DATA LINES

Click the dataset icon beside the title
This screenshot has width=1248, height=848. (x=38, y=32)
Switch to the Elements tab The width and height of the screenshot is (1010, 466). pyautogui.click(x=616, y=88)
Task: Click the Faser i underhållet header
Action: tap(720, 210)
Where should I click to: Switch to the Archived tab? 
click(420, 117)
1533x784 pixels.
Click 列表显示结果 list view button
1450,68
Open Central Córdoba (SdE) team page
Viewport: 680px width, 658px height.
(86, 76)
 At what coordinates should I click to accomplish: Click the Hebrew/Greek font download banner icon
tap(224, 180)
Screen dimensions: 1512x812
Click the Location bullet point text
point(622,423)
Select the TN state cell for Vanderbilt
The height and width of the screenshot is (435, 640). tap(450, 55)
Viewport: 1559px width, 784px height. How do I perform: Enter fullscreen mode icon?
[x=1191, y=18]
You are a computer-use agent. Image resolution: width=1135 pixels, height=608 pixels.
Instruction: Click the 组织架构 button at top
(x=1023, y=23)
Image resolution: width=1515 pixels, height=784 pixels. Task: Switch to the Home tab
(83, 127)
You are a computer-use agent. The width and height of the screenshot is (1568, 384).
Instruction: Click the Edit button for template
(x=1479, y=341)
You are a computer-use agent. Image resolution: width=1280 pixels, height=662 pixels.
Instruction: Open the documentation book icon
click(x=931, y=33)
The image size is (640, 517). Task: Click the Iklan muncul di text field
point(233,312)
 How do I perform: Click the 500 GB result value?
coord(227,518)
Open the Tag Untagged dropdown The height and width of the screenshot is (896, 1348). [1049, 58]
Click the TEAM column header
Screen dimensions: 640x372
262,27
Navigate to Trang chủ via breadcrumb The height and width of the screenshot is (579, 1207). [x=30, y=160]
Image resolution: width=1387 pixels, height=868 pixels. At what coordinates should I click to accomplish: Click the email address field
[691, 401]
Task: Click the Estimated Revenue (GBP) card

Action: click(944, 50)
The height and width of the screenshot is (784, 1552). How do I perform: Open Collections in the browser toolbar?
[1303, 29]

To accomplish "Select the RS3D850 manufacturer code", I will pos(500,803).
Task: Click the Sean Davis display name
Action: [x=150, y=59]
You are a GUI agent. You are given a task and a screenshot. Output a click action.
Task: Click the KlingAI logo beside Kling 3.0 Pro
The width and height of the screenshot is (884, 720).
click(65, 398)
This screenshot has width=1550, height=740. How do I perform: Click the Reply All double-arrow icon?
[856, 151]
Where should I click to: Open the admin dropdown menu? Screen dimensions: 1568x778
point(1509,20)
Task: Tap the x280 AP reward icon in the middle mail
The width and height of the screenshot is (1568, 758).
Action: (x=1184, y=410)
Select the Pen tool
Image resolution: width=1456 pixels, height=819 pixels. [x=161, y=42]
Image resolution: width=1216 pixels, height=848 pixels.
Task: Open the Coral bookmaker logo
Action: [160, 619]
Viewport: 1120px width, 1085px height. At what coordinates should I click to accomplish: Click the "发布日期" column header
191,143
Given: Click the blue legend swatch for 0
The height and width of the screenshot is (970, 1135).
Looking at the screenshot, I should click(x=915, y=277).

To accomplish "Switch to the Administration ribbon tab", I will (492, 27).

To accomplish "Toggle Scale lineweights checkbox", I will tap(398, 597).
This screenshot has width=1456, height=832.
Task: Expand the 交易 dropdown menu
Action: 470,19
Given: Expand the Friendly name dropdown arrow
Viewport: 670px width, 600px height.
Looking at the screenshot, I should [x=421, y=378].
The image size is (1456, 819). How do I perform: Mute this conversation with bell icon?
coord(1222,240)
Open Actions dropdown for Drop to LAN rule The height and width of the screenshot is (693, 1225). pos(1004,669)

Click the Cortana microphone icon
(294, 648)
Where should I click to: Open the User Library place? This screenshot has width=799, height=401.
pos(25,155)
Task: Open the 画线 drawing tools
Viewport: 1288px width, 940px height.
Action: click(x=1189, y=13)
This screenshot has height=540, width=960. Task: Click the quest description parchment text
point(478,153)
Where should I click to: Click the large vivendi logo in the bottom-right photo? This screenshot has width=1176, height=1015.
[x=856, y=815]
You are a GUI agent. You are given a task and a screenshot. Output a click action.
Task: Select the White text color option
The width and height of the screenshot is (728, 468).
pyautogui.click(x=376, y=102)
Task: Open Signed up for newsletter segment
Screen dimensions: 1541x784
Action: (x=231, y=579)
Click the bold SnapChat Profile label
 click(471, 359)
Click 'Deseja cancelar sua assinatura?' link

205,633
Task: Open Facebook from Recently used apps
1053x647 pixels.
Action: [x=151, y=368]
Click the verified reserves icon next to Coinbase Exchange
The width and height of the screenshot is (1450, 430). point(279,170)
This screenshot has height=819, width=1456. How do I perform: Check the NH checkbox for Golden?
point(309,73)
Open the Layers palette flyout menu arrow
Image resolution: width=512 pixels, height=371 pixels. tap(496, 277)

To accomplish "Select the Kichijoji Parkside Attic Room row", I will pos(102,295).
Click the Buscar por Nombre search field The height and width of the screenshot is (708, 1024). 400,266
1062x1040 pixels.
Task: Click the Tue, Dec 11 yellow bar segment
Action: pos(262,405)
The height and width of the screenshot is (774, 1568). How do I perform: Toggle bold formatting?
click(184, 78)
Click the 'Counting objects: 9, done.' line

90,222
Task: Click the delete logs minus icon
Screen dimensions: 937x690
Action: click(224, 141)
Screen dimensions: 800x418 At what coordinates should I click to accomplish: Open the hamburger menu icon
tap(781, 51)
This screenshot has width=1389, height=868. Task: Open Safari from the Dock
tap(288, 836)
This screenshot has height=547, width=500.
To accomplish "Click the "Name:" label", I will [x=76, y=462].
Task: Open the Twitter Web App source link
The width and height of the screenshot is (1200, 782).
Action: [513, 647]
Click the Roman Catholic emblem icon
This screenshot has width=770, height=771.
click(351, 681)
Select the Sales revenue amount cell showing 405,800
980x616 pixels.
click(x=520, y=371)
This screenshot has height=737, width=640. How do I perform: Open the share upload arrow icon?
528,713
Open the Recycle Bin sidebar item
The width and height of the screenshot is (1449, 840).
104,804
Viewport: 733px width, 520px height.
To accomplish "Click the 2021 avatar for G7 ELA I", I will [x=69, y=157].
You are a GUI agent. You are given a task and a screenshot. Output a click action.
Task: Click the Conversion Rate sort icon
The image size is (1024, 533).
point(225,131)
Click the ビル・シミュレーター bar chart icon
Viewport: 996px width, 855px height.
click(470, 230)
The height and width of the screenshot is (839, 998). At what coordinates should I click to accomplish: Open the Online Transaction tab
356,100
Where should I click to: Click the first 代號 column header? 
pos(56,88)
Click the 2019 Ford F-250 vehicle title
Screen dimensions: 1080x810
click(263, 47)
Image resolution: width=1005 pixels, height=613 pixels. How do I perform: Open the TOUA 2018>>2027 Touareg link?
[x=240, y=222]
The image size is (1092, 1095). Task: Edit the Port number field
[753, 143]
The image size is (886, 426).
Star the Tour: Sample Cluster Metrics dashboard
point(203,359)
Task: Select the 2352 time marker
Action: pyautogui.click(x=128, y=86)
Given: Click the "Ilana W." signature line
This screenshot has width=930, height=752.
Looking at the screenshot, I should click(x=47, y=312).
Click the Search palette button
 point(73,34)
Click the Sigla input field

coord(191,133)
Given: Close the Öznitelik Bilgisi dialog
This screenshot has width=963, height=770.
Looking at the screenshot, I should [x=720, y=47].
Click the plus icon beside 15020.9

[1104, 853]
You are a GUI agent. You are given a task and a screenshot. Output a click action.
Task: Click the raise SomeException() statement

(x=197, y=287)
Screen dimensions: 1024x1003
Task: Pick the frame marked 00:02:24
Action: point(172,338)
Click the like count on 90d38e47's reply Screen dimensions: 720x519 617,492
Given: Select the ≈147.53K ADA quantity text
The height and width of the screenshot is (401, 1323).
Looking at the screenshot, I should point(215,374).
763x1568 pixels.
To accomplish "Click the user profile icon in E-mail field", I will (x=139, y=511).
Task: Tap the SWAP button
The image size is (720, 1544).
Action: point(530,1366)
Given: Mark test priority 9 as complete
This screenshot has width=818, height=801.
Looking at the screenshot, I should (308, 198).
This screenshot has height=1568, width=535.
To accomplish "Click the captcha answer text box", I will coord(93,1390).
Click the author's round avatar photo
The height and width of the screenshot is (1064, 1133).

WRITTEN TASK
Could you rewrite the records, starting at the line that has "1533x784 pixels." and stopping after the line with "point(622,423)", with the requests kept as they are and every coordinate in the answers scaled by 1.7 and rounded to the nearest whole number, halves rounding up? Reproduce only those lines, including both end lines.

RESULT FOR THIS TASK
1533x784 pixels.
Click 列表显示结果 list view button
2465,116
Open Central Córdoba (SdE) team page
Viewport: 680px width, 658px height.
(146, 129)
 At what coordinates should I click to accomplish: Click the Hebrew/Greek font download banner icon
tap(381, 306)
Screen dimensions: 1512x812
Click the Location bullet point text
point(1057,719)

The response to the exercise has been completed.